OBJECTIVE » Give the records between the lines holding "The width and height of the screenshot is (1433, 768)." and "pos(1360,36)", inclusive, as a JSON list of strings with one string per line and blank lines left out.

Records from a collection:
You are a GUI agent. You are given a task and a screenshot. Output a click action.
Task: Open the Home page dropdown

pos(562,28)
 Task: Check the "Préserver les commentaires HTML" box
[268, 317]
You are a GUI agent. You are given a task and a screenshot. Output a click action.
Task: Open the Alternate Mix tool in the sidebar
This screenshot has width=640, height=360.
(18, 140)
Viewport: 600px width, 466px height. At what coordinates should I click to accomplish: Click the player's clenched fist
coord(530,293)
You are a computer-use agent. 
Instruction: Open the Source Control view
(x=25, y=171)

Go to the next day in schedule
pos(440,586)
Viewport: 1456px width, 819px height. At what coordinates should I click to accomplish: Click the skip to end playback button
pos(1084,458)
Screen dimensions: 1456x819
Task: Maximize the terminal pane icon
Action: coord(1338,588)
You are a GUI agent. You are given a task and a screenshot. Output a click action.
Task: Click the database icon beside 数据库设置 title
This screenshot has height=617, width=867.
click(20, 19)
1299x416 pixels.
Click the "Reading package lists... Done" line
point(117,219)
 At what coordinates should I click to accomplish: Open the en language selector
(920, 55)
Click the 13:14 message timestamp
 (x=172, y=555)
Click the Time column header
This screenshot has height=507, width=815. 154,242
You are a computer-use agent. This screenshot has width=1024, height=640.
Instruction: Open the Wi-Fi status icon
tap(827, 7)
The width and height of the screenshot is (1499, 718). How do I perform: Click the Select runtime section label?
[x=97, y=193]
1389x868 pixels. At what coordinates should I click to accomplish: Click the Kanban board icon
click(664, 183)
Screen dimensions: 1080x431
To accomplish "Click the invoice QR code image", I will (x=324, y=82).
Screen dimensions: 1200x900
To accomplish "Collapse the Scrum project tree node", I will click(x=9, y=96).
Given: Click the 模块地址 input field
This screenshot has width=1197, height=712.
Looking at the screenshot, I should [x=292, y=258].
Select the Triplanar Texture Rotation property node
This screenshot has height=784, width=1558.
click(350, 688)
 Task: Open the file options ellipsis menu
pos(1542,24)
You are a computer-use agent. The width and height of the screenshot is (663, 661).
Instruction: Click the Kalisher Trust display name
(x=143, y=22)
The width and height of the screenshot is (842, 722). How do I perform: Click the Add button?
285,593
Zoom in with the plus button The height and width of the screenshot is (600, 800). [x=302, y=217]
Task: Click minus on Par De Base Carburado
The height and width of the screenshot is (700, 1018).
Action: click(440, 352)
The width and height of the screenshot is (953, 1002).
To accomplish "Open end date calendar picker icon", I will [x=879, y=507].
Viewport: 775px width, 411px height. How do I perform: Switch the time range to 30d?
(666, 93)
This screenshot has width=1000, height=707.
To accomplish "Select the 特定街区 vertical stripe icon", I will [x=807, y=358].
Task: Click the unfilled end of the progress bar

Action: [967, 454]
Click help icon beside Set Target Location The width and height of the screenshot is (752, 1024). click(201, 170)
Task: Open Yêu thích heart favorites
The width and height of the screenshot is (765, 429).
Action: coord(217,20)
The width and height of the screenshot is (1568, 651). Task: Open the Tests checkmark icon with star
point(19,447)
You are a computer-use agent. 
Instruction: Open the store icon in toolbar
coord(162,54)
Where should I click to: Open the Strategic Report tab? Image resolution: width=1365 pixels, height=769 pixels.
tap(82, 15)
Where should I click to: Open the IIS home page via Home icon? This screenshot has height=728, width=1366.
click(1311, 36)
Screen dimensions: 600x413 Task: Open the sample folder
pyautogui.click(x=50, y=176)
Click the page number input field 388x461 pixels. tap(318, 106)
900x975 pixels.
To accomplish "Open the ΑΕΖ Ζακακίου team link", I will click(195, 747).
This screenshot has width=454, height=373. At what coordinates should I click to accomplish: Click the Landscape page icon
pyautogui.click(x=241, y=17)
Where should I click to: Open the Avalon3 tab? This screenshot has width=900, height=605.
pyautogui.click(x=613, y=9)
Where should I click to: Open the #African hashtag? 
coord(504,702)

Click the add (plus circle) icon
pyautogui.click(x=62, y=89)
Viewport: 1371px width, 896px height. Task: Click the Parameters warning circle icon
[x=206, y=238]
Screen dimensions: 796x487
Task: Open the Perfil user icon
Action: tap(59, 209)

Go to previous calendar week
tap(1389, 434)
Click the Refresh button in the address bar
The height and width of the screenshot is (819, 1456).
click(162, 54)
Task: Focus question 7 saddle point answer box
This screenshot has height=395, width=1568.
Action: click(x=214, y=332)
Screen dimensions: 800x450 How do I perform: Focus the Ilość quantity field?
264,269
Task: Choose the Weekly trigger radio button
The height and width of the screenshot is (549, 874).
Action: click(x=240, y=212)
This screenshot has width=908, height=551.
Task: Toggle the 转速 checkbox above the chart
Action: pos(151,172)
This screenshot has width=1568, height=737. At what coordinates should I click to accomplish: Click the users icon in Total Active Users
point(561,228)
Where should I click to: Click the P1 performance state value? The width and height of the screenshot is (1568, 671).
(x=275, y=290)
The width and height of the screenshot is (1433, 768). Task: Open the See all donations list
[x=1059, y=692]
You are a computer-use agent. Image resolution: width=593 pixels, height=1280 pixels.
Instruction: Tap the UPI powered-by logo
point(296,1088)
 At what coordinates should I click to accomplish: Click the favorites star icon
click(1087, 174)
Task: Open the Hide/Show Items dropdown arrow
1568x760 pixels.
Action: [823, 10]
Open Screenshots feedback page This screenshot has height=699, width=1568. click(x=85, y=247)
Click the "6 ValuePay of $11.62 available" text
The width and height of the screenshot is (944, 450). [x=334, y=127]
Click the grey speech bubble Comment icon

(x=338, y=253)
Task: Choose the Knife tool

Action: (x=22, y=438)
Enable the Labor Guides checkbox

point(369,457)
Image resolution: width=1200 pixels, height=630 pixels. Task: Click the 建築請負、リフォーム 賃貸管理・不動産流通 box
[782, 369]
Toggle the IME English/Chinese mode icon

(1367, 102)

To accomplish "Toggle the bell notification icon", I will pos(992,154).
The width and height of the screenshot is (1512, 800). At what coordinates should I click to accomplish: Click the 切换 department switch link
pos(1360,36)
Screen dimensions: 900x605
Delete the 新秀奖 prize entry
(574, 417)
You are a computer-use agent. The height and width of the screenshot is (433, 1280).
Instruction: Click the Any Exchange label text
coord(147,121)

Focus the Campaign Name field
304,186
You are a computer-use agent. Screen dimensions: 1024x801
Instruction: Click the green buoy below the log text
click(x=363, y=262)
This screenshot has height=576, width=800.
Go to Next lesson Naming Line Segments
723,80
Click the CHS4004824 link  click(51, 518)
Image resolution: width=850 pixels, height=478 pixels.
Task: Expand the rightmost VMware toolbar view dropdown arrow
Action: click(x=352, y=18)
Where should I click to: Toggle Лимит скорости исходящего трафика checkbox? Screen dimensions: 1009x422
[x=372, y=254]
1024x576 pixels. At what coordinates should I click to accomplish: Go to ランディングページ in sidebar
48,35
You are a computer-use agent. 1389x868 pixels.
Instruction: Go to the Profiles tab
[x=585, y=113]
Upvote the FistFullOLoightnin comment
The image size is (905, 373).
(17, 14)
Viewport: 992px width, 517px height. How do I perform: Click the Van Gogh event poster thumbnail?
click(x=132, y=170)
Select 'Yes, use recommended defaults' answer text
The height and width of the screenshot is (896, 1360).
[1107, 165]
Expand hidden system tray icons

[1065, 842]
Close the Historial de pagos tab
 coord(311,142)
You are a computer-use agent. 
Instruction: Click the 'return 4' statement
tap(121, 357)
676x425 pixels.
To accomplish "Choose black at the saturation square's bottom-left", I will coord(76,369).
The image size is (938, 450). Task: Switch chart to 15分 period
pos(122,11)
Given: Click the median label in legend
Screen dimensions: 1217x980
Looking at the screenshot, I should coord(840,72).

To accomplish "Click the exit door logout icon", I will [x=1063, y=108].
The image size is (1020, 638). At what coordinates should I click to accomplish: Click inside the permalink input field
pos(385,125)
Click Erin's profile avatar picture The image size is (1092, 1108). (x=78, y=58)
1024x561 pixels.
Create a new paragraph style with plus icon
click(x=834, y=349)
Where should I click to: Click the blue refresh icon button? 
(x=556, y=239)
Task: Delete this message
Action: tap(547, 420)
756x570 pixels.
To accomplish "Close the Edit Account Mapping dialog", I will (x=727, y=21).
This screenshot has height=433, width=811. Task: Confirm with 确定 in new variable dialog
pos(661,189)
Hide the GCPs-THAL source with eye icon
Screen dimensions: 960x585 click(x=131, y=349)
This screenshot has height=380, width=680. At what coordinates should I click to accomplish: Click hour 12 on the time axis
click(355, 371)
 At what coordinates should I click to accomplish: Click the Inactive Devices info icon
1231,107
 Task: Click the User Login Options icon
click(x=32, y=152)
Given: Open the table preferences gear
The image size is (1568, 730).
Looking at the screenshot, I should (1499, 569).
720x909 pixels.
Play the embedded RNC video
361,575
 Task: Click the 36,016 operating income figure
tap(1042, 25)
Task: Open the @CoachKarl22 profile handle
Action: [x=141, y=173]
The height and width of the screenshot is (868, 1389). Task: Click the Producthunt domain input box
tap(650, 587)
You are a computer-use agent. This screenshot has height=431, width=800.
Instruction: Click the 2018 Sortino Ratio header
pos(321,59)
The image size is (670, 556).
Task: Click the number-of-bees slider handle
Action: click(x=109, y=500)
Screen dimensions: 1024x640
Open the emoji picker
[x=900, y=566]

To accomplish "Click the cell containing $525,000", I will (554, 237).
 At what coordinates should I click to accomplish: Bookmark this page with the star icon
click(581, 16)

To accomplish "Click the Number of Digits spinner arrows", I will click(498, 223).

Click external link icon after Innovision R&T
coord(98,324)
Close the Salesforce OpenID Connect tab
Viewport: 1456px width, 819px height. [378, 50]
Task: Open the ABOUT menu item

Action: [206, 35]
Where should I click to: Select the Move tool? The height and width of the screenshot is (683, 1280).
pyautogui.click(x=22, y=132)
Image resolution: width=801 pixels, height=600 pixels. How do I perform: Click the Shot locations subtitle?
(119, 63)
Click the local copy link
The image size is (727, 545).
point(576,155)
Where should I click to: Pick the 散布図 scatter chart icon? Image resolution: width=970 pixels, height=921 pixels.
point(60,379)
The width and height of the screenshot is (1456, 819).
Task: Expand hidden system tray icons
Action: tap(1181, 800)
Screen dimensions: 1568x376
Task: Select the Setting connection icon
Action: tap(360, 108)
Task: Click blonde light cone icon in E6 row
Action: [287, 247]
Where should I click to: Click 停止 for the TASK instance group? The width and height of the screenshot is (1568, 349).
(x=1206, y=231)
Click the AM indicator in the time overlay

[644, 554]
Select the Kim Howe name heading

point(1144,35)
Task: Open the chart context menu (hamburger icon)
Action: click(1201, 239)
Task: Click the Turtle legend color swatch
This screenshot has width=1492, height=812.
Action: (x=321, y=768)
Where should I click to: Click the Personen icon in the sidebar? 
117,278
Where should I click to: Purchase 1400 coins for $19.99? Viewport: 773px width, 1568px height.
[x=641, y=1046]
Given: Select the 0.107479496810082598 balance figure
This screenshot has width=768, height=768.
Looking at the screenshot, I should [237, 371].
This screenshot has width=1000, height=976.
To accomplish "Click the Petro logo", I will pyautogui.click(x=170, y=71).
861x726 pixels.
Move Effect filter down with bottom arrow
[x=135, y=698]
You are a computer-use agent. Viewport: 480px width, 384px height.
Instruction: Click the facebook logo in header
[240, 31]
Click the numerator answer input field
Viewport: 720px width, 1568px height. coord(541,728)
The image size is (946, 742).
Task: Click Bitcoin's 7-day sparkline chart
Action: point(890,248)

THE REPLY »
[
  "The width and height of the screenshot is (1433, 768). Task: Open the See all donations list",
  "[x=1059, y=692]",
  "You are a computer-use agent. Image resolution: width=593 pixels, height=1280 pixels.",
  "Instruction: Tap the UPI powered-by logo",
  "point(296,1088)",
  " At what coordinates should I click to accomplish: Click the favorites star icon",
  "click(1087, 174)",
  "Task: Open the Hide/Show Items dropdown arrow",
  "1568x760 pixels.",
  "Action: [823, 10]",
  "Open Screenshots feedback page This screenshot has height=699, width=1568. click(x=85, y=247)",
  "Click the \"6 ValuePay of $11.62 available\" text",
  "The width and height of the screenshot is (944, 450). [x=334, y=127]",
  "Click the grey speech bubble Comment icon",
  "(x=338, y=253)",
  "Task: Choose the Knife tool",
  "Action: (x=22, y=438)",
  "Enable the Labor Guides checkbox",
  "point(369,457)",
  "Image resolution: width=1200 pixels, height=630 pixels. Task: Click the 建築請負、リフォーム 賃貸管理・不動産流通 box",
  "[782, 369]",
  "Toggle the IME English/Chinese mode icon",
  "(1367, 102)",
  "To accomplish \"Toggle the bell notification icon\", I will pos(992,154).",
  "The width and height of the screenshot is (1512, 800). At what coordinates should I click to accomplish: Click the 切换 department switch link",
  "pos(1360,36)"
]